[Activity] For the entries that follow, tally the lines holding the string "indicator". Give the total and nothing else.

[Information provided]
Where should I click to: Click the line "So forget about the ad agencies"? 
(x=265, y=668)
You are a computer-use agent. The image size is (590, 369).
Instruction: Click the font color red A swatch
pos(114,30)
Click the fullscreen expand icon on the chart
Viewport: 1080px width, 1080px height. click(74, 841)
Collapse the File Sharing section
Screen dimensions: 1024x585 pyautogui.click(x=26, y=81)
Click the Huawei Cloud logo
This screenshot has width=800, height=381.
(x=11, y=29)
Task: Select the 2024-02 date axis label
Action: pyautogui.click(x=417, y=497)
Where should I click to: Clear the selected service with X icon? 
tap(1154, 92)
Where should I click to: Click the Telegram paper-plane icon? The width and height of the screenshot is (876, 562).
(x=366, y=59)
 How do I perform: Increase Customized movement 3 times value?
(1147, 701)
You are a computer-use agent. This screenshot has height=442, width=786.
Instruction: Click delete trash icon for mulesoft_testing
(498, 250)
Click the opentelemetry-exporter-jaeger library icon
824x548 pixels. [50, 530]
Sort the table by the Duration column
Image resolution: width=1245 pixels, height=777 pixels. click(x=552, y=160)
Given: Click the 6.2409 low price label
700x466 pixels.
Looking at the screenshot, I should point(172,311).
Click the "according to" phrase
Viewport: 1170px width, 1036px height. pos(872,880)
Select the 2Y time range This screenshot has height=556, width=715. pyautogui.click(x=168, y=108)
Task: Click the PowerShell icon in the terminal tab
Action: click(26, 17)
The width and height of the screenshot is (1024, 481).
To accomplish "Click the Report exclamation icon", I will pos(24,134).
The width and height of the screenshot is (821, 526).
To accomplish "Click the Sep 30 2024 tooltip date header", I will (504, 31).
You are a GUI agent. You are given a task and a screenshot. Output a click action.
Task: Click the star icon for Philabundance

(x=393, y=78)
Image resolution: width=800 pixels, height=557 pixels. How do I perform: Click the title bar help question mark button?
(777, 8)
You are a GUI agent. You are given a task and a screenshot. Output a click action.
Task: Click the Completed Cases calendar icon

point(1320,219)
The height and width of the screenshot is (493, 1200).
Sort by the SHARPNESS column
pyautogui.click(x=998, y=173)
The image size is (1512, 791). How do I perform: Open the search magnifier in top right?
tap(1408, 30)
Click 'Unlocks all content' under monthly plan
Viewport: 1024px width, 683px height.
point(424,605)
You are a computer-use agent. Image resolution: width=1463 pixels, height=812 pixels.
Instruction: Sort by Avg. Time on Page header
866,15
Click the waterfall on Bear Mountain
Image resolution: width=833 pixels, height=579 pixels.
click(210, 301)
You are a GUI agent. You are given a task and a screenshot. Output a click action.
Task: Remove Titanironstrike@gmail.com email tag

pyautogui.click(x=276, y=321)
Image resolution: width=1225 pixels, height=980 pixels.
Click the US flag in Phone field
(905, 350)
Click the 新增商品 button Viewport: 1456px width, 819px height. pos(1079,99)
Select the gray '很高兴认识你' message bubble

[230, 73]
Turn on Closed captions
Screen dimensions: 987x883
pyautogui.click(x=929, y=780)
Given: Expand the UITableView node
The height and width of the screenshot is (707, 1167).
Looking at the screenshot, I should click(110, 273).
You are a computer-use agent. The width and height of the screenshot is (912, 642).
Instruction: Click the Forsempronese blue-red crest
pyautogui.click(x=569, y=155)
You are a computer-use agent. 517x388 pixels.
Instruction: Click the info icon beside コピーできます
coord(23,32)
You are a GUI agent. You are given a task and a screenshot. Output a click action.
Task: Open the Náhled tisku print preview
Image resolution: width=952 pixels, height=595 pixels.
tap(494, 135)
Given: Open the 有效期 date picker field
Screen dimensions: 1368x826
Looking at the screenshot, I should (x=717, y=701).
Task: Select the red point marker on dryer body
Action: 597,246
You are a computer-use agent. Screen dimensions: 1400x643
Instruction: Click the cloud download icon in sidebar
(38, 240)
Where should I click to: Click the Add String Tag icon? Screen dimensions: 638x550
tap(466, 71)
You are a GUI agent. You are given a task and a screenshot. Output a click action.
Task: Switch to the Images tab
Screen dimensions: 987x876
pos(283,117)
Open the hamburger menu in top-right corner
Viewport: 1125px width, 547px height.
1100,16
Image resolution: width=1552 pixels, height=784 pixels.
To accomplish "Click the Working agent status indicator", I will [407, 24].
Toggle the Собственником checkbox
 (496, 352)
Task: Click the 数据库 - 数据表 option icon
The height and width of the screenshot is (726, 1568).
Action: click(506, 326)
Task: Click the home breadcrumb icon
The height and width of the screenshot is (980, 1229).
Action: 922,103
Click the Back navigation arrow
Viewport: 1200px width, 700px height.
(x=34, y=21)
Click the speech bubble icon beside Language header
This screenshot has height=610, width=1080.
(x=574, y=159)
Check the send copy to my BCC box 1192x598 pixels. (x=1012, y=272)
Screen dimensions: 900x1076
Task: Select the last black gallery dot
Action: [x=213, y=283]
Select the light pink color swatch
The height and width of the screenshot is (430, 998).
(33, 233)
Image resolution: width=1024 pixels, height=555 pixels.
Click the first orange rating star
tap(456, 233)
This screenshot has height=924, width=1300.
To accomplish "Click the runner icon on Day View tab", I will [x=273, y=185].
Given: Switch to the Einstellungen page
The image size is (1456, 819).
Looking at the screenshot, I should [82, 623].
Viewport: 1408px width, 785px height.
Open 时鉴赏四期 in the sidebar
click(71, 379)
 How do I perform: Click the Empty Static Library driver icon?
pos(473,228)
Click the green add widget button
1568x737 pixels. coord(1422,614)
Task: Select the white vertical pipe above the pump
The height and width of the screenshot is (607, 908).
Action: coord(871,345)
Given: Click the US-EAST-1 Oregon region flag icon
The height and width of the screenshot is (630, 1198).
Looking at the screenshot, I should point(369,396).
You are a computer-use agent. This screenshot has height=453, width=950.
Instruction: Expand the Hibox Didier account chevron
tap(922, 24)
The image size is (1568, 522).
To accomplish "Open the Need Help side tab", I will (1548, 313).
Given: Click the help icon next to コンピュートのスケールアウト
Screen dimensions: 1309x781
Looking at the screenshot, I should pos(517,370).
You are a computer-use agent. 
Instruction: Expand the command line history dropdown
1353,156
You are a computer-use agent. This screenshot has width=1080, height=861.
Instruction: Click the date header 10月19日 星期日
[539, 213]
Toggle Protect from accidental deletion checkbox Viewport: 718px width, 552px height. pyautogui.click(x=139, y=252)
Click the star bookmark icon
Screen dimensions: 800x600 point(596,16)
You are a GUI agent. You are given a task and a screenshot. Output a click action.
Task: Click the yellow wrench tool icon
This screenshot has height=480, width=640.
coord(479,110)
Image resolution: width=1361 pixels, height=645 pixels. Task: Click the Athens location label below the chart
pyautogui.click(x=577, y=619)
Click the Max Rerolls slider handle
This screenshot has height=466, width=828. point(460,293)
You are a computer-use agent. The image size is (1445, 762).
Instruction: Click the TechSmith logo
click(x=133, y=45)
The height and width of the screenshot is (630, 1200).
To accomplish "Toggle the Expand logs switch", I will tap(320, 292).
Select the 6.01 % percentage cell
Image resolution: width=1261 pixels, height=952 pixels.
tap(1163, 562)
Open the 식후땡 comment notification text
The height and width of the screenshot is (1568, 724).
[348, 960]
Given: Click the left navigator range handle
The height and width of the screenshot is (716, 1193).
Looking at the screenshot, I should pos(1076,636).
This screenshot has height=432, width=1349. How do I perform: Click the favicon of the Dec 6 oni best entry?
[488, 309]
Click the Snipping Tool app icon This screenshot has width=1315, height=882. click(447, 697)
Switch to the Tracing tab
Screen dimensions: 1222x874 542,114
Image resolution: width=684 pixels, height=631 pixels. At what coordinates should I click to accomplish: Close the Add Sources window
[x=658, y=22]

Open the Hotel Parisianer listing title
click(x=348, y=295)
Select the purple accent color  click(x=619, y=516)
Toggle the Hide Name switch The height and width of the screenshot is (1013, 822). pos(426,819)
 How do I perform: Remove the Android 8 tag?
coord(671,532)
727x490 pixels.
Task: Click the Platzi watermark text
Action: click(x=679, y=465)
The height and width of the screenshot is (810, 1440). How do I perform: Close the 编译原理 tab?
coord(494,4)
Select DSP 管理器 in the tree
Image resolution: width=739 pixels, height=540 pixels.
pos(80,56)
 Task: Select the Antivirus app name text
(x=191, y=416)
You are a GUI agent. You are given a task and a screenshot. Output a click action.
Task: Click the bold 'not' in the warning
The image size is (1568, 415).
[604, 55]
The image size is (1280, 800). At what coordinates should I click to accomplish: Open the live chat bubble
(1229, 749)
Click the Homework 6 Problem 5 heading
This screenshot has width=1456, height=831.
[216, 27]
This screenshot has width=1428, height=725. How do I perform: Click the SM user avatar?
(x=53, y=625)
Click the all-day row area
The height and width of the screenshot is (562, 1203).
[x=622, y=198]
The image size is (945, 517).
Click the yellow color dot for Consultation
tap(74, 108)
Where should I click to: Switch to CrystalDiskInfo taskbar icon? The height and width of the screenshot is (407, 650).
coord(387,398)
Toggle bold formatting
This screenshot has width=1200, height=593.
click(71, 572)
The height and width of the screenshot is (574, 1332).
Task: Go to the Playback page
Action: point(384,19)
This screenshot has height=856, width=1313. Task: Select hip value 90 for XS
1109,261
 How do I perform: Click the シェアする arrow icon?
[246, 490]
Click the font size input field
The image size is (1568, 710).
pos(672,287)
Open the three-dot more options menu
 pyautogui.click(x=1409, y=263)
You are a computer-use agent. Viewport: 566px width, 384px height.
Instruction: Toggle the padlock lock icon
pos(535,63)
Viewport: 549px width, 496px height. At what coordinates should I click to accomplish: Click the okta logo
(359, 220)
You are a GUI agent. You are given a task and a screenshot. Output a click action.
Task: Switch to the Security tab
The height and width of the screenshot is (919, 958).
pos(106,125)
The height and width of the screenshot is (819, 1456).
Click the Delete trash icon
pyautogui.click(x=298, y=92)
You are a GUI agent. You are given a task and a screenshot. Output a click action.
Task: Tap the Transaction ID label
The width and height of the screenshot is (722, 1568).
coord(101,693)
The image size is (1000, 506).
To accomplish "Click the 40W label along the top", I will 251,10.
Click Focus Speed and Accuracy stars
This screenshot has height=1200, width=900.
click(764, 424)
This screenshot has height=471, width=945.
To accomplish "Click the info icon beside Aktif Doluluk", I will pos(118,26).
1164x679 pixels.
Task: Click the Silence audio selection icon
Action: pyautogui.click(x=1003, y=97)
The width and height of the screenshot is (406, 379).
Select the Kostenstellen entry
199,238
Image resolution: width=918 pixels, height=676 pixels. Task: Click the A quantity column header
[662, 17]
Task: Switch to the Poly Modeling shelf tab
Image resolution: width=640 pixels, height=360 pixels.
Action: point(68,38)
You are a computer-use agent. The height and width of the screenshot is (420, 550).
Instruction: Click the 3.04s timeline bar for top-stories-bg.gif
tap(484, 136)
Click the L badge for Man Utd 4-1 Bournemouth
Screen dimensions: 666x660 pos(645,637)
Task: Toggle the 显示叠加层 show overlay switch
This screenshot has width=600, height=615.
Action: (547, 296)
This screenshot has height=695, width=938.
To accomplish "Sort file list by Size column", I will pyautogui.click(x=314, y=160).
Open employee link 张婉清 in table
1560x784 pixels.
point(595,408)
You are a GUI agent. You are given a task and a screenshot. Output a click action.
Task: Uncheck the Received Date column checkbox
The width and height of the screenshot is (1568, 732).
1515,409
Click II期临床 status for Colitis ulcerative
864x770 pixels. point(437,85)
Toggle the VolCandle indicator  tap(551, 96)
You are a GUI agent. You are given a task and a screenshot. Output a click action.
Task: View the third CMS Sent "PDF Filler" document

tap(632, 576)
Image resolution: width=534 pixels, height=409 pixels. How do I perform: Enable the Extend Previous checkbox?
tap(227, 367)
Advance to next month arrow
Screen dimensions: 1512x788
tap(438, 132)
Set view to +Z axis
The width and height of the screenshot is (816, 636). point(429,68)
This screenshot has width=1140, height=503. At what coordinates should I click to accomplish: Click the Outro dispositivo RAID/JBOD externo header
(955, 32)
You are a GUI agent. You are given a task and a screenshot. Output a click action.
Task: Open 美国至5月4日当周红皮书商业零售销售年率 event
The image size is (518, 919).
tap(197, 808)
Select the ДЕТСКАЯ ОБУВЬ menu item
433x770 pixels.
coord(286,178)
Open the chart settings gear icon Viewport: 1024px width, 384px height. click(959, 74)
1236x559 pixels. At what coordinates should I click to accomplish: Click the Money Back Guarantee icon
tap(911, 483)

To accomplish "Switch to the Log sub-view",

[Task answer] 2